Les remarques toujours judicieuses de Jacques Duguet ont ceci d’avantageux qu’elles incitent à mieux cerner le sujet, et à progresser dans la réflexion.

En quoi l’inventaire des biens du prieuré de Saint-Génard nous a-t-il permis d’avancer ?

- Nous avons vérifié que le toponyme "Chareuil" désigne bien, en Mellois, des pièces de terre triangulaires, comme l’affirmait Guy Puaud.

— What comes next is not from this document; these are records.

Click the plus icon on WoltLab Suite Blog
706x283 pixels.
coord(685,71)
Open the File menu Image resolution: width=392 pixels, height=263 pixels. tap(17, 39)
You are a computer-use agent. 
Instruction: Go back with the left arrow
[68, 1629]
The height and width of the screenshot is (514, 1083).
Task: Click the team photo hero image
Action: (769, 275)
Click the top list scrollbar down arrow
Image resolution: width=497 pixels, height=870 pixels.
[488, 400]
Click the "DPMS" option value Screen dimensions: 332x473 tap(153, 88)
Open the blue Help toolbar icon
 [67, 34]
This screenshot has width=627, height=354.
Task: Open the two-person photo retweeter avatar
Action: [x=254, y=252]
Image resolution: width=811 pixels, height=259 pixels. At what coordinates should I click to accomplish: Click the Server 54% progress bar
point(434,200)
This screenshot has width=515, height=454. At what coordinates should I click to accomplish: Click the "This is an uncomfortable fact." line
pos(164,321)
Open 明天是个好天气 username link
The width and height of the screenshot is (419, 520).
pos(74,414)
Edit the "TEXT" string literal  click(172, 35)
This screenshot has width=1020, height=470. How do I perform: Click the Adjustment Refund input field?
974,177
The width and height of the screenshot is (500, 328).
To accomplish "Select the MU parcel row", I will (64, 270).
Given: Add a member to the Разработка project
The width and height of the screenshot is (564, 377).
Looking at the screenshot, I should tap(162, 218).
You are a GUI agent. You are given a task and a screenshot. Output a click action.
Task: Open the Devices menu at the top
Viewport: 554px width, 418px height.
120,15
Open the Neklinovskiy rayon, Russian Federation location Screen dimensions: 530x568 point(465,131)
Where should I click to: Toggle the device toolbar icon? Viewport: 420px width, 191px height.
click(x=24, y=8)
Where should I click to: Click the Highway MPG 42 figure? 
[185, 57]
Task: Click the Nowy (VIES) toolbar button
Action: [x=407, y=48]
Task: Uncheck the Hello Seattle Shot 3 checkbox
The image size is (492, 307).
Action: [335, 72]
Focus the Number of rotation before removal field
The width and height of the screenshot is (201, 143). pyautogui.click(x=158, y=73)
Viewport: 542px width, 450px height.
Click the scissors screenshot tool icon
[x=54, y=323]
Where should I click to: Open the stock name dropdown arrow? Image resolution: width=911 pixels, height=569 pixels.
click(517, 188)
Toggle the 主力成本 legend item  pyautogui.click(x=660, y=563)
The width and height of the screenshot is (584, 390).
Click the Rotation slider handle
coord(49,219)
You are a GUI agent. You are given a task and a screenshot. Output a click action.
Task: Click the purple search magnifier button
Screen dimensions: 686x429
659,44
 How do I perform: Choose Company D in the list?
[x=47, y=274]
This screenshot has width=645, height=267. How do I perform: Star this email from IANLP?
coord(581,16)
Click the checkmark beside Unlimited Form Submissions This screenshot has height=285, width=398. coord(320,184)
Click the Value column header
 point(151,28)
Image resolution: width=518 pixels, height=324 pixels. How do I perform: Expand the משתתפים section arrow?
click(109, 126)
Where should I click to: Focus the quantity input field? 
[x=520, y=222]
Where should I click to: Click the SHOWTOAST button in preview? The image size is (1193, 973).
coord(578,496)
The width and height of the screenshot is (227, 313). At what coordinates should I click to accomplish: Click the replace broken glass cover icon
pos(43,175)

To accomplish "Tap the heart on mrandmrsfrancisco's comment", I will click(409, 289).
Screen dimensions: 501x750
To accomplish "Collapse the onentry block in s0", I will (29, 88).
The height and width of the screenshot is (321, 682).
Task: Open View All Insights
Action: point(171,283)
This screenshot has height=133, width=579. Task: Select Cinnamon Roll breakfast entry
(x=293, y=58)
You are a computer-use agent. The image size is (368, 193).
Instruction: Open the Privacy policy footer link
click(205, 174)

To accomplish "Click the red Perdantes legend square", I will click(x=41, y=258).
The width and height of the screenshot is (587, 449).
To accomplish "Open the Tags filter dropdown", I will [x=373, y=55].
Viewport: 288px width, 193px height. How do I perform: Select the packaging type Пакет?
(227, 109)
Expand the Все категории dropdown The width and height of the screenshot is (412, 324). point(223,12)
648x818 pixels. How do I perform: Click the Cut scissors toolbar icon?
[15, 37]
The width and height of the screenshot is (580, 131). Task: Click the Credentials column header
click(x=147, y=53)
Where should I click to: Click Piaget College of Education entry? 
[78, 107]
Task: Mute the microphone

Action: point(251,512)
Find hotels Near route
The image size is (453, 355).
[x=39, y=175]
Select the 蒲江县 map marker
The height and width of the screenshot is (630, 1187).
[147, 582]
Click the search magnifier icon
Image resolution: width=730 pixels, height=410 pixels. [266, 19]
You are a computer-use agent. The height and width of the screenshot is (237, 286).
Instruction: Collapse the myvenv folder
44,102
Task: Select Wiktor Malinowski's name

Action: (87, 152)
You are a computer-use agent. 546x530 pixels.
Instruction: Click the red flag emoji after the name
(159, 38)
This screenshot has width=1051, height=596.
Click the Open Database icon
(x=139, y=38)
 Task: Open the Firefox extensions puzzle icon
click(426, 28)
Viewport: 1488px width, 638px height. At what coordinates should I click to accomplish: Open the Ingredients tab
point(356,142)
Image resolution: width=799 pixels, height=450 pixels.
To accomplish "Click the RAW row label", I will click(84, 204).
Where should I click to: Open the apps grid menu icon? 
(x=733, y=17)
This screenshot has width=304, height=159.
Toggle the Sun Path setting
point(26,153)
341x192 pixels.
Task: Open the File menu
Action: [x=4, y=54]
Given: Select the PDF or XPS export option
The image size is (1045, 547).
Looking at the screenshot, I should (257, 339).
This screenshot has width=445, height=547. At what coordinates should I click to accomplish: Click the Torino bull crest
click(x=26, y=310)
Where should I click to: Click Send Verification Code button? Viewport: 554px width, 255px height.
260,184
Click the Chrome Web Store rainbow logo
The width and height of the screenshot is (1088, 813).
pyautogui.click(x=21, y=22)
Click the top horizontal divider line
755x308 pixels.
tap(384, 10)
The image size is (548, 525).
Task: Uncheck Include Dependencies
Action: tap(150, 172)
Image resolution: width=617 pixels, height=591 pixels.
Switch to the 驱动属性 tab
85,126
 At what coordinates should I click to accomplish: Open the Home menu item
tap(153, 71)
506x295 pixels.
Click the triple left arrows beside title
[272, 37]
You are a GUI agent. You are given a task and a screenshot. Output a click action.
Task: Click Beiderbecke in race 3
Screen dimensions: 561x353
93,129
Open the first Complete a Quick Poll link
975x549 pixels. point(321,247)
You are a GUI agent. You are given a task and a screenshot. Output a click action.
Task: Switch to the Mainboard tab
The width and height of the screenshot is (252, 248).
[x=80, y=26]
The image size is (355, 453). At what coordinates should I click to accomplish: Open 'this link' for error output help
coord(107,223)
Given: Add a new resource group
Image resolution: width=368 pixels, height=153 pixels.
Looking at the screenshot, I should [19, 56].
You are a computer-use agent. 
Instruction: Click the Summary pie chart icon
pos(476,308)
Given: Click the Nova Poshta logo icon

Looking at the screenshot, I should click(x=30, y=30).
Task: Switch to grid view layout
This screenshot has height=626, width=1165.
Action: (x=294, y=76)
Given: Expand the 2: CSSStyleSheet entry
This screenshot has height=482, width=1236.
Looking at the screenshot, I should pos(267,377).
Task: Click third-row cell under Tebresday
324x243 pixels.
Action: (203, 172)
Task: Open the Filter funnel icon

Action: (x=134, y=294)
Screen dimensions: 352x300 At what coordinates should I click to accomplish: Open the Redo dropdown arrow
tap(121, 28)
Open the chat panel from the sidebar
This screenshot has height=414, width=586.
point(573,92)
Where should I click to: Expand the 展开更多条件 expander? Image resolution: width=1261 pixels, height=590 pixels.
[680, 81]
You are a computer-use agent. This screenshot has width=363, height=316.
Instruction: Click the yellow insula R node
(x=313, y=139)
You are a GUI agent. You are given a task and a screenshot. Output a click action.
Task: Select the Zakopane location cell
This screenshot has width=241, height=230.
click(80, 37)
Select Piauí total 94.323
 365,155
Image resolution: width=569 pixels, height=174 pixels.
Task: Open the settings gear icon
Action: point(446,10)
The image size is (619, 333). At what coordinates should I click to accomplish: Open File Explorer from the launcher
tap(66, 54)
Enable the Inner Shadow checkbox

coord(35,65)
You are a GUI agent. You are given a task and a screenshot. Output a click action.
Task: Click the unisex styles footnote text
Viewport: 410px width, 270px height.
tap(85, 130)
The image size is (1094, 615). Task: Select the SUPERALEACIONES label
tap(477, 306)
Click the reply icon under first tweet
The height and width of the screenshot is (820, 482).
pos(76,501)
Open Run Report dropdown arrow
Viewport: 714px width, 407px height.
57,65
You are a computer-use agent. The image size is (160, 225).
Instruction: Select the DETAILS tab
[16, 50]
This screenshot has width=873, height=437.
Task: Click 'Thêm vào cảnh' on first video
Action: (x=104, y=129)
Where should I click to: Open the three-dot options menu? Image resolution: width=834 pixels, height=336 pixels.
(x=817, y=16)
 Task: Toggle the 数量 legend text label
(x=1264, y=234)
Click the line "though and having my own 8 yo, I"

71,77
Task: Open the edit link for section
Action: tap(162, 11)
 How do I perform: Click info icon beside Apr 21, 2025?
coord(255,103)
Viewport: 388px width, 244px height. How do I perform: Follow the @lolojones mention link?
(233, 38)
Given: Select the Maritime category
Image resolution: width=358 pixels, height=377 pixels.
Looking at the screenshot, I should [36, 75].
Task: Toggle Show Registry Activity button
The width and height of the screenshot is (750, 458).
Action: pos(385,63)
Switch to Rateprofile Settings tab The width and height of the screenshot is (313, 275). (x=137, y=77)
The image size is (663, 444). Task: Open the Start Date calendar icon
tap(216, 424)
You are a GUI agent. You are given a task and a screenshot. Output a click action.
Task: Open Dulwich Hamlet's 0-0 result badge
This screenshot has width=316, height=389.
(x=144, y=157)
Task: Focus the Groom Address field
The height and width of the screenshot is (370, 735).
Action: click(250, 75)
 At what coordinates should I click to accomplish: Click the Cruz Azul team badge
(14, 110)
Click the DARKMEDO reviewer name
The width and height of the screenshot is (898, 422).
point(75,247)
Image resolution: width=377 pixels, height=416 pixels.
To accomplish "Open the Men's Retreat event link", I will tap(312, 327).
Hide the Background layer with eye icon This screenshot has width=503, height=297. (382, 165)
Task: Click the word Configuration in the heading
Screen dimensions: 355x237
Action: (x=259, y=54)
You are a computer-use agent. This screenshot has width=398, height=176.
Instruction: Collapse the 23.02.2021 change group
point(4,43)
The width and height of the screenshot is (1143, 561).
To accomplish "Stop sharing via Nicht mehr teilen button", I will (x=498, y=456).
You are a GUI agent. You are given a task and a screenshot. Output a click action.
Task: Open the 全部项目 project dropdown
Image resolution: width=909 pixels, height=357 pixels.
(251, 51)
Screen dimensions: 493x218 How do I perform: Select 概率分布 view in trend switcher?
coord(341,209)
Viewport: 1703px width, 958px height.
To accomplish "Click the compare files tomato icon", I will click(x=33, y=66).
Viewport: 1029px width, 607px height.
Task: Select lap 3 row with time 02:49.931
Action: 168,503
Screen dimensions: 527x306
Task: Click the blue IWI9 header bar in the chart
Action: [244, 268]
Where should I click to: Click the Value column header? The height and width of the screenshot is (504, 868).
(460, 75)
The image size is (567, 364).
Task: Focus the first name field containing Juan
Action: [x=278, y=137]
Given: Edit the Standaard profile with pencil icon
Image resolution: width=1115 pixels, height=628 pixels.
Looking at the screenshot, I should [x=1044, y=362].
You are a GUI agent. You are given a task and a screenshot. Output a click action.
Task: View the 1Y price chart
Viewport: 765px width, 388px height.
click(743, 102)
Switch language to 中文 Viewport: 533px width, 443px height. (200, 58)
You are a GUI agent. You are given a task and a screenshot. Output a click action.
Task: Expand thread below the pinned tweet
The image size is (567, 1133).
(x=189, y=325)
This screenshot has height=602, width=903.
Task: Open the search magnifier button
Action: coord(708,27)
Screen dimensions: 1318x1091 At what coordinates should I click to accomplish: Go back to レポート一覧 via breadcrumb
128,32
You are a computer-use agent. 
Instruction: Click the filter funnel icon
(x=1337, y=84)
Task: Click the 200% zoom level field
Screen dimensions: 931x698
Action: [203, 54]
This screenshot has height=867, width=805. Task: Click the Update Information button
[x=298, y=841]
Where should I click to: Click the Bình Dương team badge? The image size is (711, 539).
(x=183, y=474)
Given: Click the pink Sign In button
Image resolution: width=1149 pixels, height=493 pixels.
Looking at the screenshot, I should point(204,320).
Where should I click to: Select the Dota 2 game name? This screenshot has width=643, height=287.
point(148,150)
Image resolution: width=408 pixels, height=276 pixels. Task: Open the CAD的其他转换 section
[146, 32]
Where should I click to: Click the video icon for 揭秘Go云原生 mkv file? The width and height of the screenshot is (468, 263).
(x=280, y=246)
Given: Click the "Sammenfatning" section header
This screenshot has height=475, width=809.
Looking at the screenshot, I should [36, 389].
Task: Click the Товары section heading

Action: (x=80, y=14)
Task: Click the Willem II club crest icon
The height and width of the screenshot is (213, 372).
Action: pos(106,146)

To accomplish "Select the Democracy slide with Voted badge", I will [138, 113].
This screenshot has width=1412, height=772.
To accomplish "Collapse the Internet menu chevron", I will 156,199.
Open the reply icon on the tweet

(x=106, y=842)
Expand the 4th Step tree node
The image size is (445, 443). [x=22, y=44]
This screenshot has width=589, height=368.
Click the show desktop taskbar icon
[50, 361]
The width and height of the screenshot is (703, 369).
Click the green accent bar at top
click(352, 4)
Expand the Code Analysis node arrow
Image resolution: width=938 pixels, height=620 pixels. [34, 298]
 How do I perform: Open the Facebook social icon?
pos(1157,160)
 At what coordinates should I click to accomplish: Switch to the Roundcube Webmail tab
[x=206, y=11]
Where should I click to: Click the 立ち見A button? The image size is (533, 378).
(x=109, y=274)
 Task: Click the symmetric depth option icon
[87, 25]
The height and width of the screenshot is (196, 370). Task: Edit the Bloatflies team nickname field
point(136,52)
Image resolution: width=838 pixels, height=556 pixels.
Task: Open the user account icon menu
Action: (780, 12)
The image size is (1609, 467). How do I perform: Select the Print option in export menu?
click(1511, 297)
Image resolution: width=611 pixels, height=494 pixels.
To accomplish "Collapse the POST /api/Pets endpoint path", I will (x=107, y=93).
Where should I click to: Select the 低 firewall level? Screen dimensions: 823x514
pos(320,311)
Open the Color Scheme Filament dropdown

- Nous avons un bon indice permettant de comprendre et de dater le processus de création toponymique (situation plutôt rare). Ce processus est relativement récent : une expression usitée sous l’ancien régime, "champ en chareuil", disparaît au XIXème en laissant une série de toponymes "le Chareuil".

Reste à comprendre pourquoi "en chareuil" signifiait "en triangle", et à savoir si cela découle de l’existence de la lampe à huile "chareuil". Ce rapport reste hypothétique.

L’article de Nerville fournit à cet égard un indice plutôt favorable :

(F. de Nerville : Notes Archéologiques sur les Systèmes Populaires d’Eclairage dans les Charentes, Bulletins et Mémoires de la Société Archéologique et Historique de la Charente, année 1931, pp. CLIII-CLXXXVII)

Chaleuil a trois becs.

— Un seul type de chaleuil me paraît jusqu’à preuve du contraire, caractéristique de notre région. J’émets cette opinion parce que j’ai vu en Charente un grand nombre d’exemplaires de ce chaleuil de factures et probablement d’époques très diverses et que je n’en ai jamais rencontré ailleurs, sauf un seul exemplaire, chez un brocanteur de Périgueux.
Ce chaleuil est une variété du type précédent dont il diffère parce qu’il est en général à trois becs. Il est presque toujours en bronze ou en laiton. Le réservoir est d’assez grandes dimensions, sans couvercle. Quatre larges saillies carrées sont disposées symétriquement aux extrémités de deux diamètres rectangulaires le long du bord du réservoir. Trois de ces saillies forment des becs et sont creuses. Chaque bec est large, carré, muni d’une languette soudée. La quatrième saillie est pleine et porte une tige en fer tordu recourbée vers le haut dans un plan vertical de telle façon que son extrémité supérieure se trouve au-dessus du centre du réservoir.

Ce n’est donc pas la forme de l’objet qui créait le triangle (les chaleuils typiquement charentais de Nerville étaient plutôt des losanges), mais l’existence de trois becs, la quatrième pointe portant le système de suspension. Les mèches des trois becs formaient un triangle de lumière qui éclairait les nuits des paysans charentais, et mellois.